== WHAT IS EXPECTED ==
Reproduce the material from the line containing "Click the orange phone icon in header" through the end of the material, substituting "menu entry" for "menu item" and changing nothing else. Omit the pictures from the output.

——————————

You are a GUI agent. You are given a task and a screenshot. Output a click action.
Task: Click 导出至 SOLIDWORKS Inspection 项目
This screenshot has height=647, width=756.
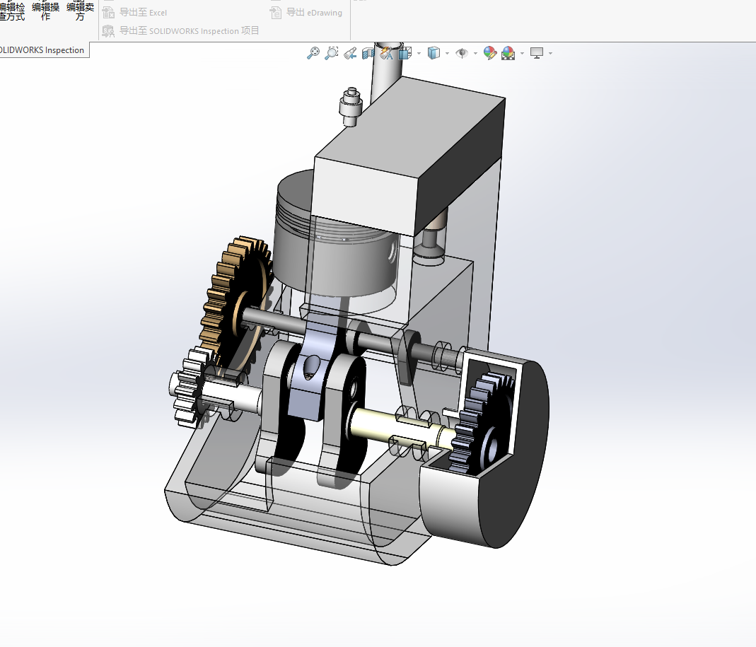pos(181,31)
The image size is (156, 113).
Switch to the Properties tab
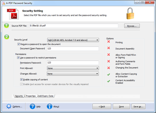pos(31,96)
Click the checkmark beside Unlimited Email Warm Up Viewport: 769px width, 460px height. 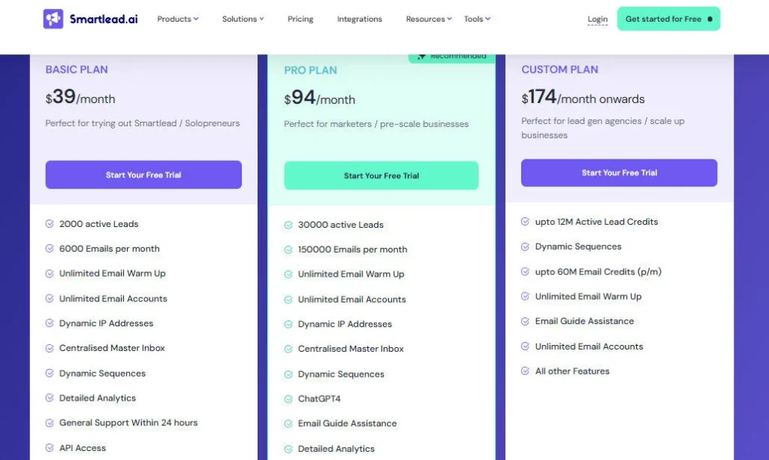pyautogui.click(x=50, y=273)
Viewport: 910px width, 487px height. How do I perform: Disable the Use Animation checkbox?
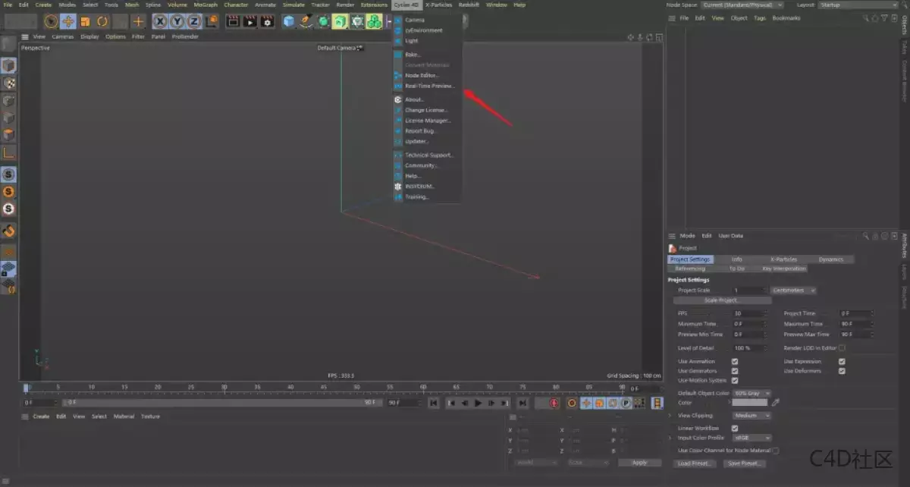(x=735, y=361)
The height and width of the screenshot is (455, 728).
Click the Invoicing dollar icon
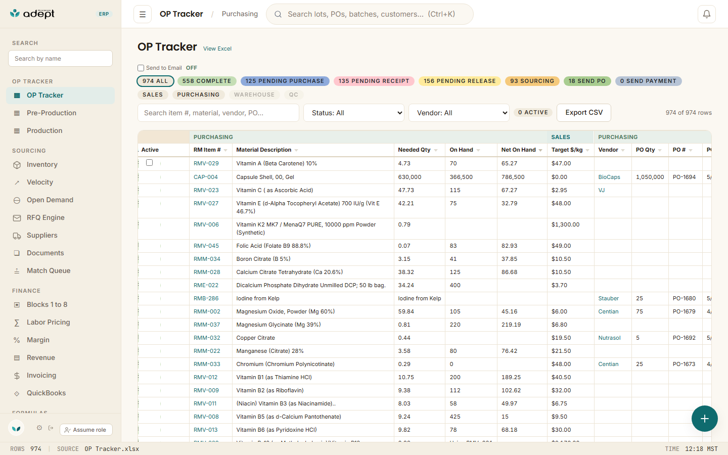(x=17, y=376)
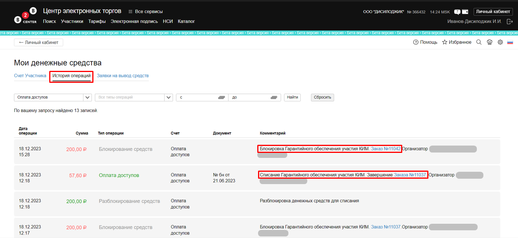Click the Russian flag language icon
The height and width of the screenshot is (238, 518).
point(510,42)
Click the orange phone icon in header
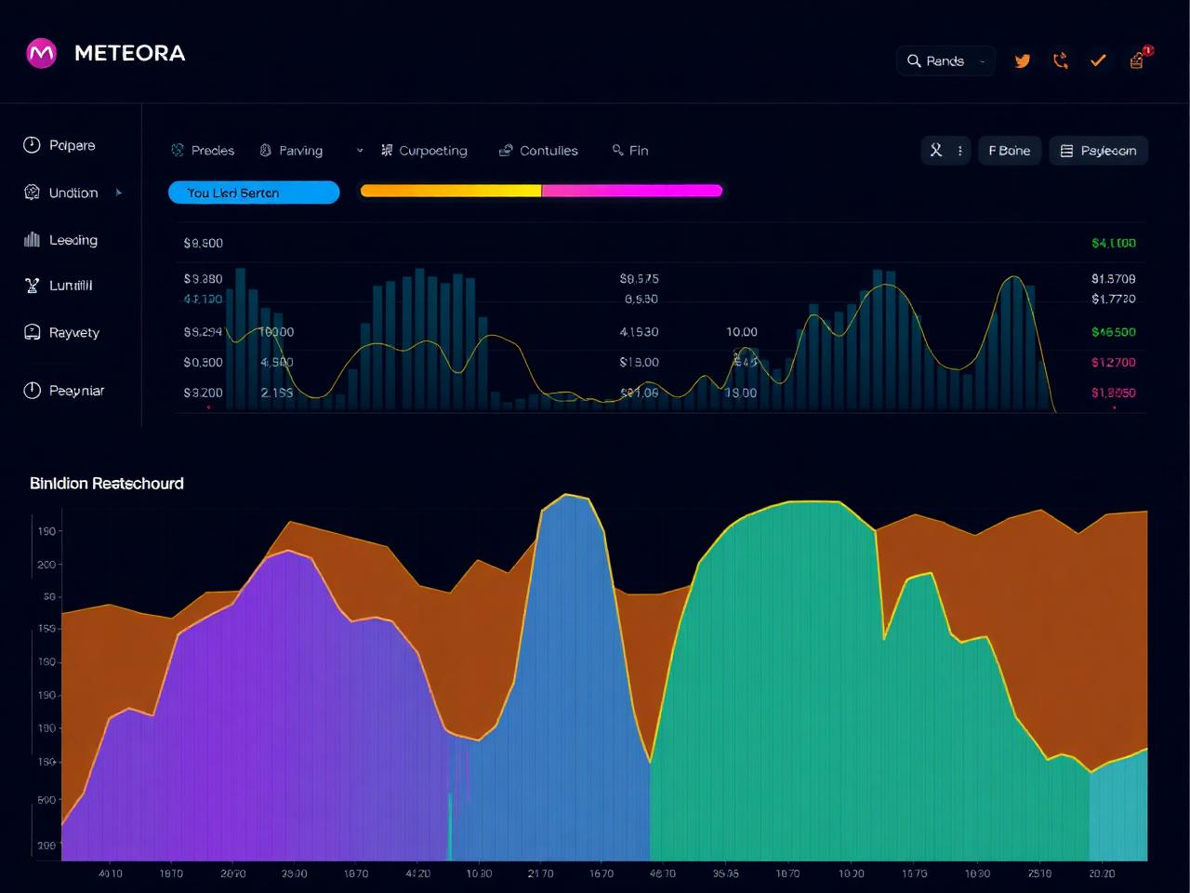This screenshot has width=1190, height=893. pos(1060,61)
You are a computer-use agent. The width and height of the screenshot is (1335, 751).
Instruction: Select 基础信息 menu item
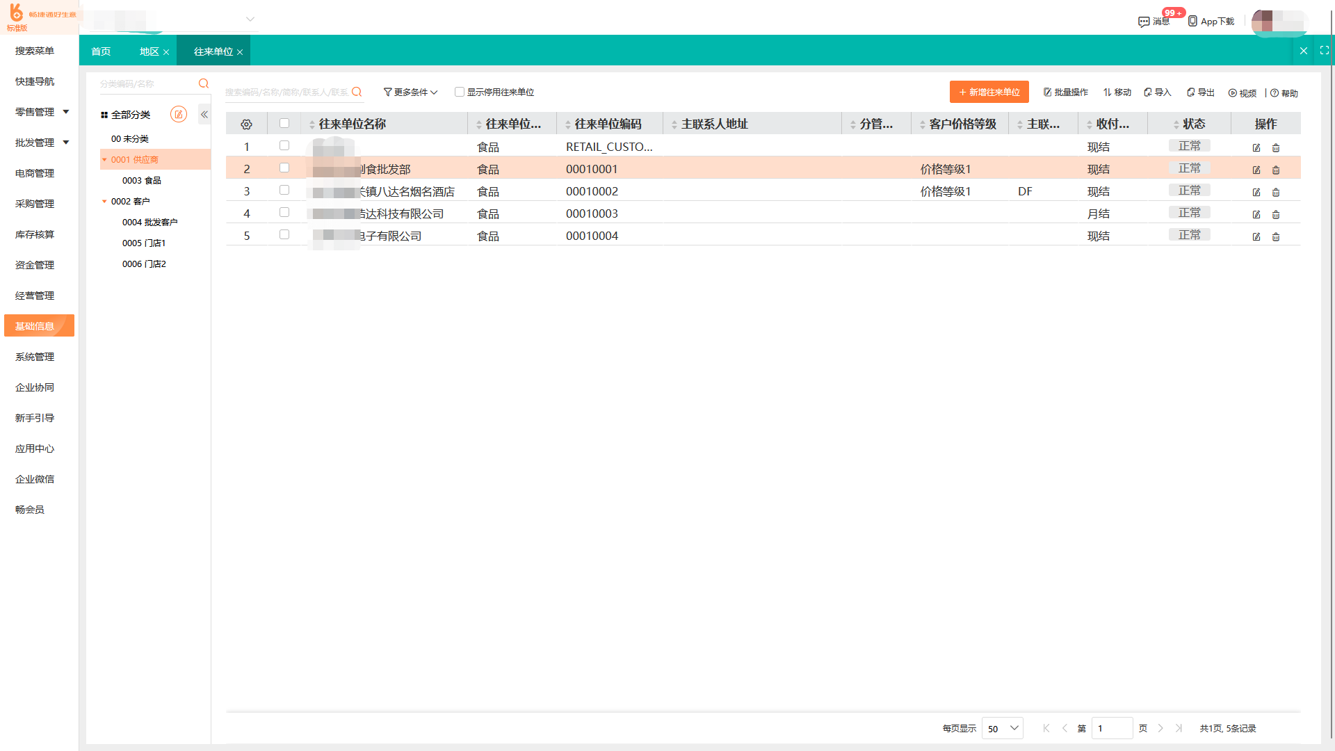click(37, 325)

——————————

== THE REPLY ==
Click the orange phone icon in header
This screenshot has width=1190, height=893. pos(1060,61)
You are a computer-use agent. The width and height of the screenshot is (1335, 751).
Instruction: Select 基础信息 menu entry
click(37, 325)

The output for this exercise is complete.